## Begin Information shown

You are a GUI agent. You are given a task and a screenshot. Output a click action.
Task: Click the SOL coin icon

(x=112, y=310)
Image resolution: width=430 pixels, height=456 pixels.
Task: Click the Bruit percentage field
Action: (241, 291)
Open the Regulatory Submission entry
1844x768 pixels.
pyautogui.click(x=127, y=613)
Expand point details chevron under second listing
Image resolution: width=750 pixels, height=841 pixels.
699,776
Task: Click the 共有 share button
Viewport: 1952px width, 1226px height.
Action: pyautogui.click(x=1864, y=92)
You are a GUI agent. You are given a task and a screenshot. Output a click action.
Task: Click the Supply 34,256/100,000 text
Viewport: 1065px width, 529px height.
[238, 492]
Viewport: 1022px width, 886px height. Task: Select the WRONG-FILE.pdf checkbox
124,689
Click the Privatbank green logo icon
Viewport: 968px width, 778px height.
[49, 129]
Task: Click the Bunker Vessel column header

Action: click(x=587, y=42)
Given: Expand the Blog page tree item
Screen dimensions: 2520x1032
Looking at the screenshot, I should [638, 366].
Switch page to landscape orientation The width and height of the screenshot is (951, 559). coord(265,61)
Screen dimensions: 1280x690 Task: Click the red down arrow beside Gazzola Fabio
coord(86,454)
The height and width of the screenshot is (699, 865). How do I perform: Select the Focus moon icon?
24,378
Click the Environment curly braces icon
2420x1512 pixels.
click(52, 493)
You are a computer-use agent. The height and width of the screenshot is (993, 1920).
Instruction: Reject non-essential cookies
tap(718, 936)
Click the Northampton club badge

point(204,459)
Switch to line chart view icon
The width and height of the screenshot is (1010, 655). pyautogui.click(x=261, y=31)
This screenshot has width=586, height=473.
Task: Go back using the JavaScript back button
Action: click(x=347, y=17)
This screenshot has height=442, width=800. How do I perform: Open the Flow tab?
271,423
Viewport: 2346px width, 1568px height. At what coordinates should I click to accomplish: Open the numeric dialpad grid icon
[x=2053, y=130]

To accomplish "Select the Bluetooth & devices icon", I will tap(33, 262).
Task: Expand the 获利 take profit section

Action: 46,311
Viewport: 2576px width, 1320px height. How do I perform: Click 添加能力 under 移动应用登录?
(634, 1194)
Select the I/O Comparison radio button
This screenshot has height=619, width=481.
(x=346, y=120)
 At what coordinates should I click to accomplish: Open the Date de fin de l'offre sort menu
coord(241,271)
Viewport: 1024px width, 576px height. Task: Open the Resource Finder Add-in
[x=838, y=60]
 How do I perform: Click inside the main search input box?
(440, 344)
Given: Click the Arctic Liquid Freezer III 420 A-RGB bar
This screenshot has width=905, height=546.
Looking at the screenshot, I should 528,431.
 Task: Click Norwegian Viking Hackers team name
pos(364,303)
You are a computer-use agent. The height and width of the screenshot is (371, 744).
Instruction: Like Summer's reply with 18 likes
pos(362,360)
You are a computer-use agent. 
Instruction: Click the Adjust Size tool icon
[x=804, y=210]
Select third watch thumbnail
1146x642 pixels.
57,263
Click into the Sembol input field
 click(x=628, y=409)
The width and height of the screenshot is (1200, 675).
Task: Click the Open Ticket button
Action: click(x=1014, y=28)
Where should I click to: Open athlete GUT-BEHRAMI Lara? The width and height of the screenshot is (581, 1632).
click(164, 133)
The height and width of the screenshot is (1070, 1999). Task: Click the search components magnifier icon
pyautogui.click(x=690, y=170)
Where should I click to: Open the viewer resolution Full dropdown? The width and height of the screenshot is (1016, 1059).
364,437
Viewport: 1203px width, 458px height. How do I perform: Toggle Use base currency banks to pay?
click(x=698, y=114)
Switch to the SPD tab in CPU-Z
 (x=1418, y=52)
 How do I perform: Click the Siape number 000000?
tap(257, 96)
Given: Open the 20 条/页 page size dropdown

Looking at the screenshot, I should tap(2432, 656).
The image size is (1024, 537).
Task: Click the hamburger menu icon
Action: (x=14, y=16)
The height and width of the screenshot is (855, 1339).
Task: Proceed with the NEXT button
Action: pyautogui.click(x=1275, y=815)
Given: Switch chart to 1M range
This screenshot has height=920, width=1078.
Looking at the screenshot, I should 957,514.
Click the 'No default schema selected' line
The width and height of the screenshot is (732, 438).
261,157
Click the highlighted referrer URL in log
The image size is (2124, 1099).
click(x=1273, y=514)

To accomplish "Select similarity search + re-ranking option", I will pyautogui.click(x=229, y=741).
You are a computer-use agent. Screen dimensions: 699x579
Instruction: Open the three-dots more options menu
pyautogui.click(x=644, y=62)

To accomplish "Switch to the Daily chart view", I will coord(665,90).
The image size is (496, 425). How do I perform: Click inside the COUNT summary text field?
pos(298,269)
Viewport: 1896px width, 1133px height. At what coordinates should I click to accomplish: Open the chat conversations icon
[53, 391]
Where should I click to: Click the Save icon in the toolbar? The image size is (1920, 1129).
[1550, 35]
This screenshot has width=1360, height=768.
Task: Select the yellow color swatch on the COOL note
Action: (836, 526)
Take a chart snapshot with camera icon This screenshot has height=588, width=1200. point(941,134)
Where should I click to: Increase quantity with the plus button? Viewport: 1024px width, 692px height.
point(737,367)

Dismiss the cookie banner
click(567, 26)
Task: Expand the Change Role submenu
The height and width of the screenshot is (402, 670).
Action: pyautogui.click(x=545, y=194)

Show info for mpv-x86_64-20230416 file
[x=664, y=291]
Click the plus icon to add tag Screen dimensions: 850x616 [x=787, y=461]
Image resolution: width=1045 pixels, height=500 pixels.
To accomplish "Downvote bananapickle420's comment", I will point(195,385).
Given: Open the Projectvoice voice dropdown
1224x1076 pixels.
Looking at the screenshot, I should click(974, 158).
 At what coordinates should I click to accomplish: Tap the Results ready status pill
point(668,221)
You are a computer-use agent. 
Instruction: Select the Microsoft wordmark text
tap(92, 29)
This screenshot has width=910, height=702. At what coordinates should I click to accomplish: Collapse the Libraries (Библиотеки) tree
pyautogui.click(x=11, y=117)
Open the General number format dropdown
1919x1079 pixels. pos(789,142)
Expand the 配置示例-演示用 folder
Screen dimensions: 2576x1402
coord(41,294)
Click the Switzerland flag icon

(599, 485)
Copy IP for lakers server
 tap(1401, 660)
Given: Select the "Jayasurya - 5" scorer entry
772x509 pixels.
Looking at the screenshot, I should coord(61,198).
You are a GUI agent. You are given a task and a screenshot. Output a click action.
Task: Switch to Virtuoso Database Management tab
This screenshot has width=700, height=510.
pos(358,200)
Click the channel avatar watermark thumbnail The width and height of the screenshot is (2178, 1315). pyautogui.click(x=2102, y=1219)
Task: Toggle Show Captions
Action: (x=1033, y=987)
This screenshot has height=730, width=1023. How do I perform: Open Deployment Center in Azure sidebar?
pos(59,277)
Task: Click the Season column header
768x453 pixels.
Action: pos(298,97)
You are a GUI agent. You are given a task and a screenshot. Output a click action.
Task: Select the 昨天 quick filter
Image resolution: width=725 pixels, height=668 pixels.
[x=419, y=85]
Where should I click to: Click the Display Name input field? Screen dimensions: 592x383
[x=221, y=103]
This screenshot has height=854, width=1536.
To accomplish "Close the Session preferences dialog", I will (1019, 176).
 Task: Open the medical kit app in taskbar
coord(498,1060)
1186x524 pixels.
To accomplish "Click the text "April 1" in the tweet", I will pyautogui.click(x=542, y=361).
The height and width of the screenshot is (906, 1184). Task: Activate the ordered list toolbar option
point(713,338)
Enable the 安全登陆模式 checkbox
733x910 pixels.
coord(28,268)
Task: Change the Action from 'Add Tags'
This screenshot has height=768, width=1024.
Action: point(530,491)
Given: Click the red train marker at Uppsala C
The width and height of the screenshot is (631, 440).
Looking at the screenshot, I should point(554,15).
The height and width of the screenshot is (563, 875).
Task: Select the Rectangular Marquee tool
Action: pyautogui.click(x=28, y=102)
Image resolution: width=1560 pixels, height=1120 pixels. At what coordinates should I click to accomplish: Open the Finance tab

## End Information shown

> _Work required_:
Return, without any changes, only the lines from the one with "Where should I click to: Click the Display" up to and including the one with "point(713,338)".

> _Task answer_:
Where should I click to: Click the Display Name input field? Screen dimensions: 592x383
[x=221, y=103]
This screenshot has height=854, width=1536.
To accomplish "Close the Session preferences dialog", I will (1019, 176).
 Task: Open the medical kit app in taskbar
coord(498,1060)
1186x524 pixels.
To accomplish "Click the text "April 1" in the tweet", I will pyautogui.click(x=542, y=361).
The height and width of the screenshot is (906, 1184). Task: Activate the ordered list toolbar option
point(713,338)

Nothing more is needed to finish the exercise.